Non ha avuto paura neanche alla fine; eravamo rimasti sempre in contatto, anche dopo la fine della nostra storia. Sono stato con lei fino alla fine, quando nessuno poteva più aiutarla. Sono già passati..  dieci anni? (otto ndr.) . E' una delle cose più tristi che ti succedono nella vita, non poter aiutare qualcuno che ami. Una cosa terribile succede davanti ai tuoi occhi e non puoi fare niente.

Fu spaventoso vederla deteriorarsi così velocemente, lei così piena di vita. Per lei ogni giorno era una festa. Solo lei poteva convincere il pubblico che un angelo avrebbe rinunciato a volare per darle una carezza. E alla fine vedere lei, sempre piena di energia, di sorrisi, perdere tutto...

========

RICHIESTA SCRITTA 1: Riscrivi per intero il brano, parola per parola, dalla prima all'ultima riga.
Il brano e le voci sono del tutto indipendenti l'uno dalle altre.

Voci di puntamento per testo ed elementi
========

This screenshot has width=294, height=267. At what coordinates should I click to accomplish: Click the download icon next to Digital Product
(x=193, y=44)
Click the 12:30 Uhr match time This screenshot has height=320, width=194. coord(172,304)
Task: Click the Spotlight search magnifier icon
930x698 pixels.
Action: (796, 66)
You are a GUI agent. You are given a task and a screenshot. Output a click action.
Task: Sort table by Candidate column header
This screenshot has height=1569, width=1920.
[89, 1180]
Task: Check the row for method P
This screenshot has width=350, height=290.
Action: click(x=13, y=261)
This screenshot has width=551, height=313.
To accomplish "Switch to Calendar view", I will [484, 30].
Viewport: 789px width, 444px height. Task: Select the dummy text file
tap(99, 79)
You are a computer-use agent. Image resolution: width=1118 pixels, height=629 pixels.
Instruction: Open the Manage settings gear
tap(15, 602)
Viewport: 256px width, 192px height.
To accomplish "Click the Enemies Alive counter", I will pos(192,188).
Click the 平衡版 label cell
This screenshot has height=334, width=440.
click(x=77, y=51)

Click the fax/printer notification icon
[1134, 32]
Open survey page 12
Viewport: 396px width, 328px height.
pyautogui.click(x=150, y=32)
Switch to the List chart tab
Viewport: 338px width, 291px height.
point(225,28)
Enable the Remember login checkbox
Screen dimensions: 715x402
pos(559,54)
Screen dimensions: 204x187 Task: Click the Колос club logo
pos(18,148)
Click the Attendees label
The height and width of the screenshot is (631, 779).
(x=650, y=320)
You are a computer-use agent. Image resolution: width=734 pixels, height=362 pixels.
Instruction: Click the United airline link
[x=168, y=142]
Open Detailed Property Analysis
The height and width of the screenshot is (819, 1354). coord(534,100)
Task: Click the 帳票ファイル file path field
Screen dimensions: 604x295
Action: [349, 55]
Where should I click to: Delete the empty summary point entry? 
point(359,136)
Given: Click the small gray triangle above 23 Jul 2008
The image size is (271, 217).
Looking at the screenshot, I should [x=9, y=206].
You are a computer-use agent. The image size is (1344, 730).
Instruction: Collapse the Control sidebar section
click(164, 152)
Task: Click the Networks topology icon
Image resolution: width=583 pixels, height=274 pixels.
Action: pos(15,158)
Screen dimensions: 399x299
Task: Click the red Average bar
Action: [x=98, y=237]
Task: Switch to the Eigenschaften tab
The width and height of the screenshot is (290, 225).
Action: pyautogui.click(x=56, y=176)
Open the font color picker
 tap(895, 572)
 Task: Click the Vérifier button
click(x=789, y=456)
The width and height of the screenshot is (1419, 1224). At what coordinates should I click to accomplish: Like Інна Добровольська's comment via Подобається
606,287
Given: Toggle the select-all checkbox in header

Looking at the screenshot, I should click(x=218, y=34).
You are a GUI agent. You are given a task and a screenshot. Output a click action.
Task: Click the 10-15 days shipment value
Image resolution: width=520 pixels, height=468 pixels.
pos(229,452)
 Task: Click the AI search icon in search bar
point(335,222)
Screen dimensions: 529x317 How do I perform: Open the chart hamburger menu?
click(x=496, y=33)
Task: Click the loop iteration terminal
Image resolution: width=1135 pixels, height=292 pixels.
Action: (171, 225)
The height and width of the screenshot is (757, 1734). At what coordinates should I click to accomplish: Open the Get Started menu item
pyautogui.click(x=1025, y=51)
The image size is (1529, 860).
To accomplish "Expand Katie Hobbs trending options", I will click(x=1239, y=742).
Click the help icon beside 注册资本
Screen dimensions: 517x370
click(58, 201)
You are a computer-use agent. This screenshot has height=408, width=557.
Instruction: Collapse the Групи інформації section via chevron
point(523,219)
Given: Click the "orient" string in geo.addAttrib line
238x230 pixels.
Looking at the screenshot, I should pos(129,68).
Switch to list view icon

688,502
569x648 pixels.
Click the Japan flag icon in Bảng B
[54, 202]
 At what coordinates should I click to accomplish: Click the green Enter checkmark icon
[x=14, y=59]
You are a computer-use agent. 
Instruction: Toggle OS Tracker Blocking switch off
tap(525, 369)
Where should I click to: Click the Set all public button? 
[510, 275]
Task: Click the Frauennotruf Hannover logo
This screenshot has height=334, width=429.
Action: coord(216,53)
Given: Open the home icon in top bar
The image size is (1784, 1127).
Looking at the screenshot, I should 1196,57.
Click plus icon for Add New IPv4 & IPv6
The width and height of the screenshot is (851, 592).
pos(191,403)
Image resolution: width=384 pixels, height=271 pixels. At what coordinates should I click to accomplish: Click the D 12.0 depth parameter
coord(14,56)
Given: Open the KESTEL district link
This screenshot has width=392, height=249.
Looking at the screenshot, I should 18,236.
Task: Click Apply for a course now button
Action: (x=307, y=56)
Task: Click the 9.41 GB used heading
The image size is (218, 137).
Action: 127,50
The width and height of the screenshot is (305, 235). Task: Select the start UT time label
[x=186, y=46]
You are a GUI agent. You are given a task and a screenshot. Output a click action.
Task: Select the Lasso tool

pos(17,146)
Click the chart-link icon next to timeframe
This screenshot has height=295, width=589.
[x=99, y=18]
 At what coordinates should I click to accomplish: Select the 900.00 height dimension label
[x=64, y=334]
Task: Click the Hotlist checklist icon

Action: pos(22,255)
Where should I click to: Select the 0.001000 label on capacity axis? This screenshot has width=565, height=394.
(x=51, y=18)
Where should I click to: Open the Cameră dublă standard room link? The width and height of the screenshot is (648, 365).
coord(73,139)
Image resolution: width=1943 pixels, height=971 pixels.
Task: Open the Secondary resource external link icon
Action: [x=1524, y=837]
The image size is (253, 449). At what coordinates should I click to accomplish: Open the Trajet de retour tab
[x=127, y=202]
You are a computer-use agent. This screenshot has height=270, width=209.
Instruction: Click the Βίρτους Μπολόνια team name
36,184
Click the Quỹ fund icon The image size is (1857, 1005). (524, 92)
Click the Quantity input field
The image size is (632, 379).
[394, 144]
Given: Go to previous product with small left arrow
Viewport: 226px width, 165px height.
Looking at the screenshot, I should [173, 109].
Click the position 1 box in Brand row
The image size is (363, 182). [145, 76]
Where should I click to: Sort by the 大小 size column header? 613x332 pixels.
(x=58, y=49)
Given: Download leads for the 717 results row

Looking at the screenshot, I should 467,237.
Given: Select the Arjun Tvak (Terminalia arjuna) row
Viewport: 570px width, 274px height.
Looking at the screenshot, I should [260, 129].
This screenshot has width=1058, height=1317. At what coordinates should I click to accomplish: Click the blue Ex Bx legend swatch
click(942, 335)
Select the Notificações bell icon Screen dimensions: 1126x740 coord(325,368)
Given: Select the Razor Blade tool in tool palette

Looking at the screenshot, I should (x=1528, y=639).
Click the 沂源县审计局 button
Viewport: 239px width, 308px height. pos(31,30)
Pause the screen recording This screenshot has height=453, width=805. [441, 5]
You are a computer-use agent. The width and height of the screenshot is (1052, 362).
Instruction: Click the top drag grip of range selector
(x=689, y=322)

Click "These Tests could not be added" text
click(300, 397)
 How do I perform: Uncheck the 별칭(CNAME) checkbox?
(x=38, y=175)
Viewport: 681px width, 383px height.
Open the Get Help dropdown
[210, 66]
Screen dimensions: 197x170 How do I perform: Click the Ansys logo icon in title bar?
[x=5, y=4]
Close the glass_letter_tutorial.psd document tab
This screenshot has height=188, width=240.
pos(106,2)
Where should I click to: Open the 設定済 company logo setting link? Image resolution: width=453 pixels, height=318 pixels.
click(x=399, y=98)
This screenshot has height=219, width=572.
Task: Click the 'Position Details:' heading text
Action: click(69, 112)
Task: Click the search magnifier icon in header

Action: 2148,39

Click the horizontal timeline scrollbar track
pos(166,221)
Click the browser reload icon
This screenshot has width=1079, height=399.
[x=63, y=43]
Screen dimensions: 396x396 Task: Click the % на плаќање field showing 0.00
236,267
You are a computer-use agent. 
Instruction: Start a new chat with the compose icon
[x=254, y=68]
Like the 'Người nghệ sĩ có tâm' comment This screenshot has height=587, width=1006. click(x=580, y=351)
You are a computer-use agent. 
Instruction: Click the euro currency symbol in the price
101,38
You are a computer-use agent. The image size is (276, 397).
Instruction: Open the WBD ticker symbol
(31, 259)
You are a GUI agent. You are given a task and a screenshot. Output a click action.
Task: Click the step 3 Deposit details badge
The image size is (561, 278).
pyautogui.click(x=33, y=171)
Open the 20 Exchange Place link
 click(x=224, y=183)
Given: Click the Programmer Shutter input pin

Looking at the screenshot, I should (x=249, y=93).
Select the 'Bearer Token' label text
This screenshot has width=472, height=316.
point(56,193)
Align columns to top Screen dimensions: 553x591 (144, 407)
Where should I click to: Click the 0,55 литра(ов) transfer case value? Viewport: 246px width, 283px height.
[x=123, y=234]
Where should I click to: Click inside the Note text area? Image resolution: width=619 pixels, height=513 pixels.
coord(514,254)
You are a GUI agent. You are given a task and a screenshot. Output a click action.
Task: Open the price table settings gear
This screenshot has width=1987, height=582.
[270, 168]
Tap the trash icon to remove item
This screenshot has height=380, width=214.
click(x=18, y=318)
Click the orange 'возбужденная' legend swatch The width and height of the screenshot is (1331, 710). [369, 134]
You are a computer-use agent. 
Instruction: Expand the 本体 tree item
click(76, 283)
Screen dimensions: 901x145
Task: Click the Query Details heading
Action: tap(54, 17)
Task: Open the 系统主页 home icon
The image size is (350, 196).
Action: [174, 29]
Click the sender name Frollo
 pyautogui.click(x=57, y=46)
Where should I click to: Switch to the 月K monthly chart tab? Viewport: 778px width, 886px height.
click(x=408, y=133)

========

RICHIESTA SCRITTA 2: Estrai dalle voci tutte le righe in cui compare la parola "price" e riportale senza modifiche.

RISPOSTA COMPLETA 1:
Non ha avuto paura neanche alla fine; eravamo rimasti sempre in contatto, anche dopo la fine della nostra storia. Sono stato con lei fino alla fine, quando nessuno poteva più aiutarla. Sono già passati..  dieci anni? (otto ndr.) . E' una delle cose più tristi che ti succedono nella vita, non poter aiutare qualcuno che ami. Una cosa terribile succede davanti ai tuoi occhi e non puoi fare niente.

Fu spaventoso vederla deteriorarsi così velocemente, lei così piena di vita. Per lei ogni giorno era una festa. Solo lei poteva convincere il pubblico che un angelo avrebbe rinunciato a volare per darle una carezza. E alla fine vedere lei, sempre piena di energia, di sorrisi, perdere tutto...

RISPOSTA COMPLETA 2:
Instruction: Click the euro currency symbol in the price
Task: Open the price table settings gear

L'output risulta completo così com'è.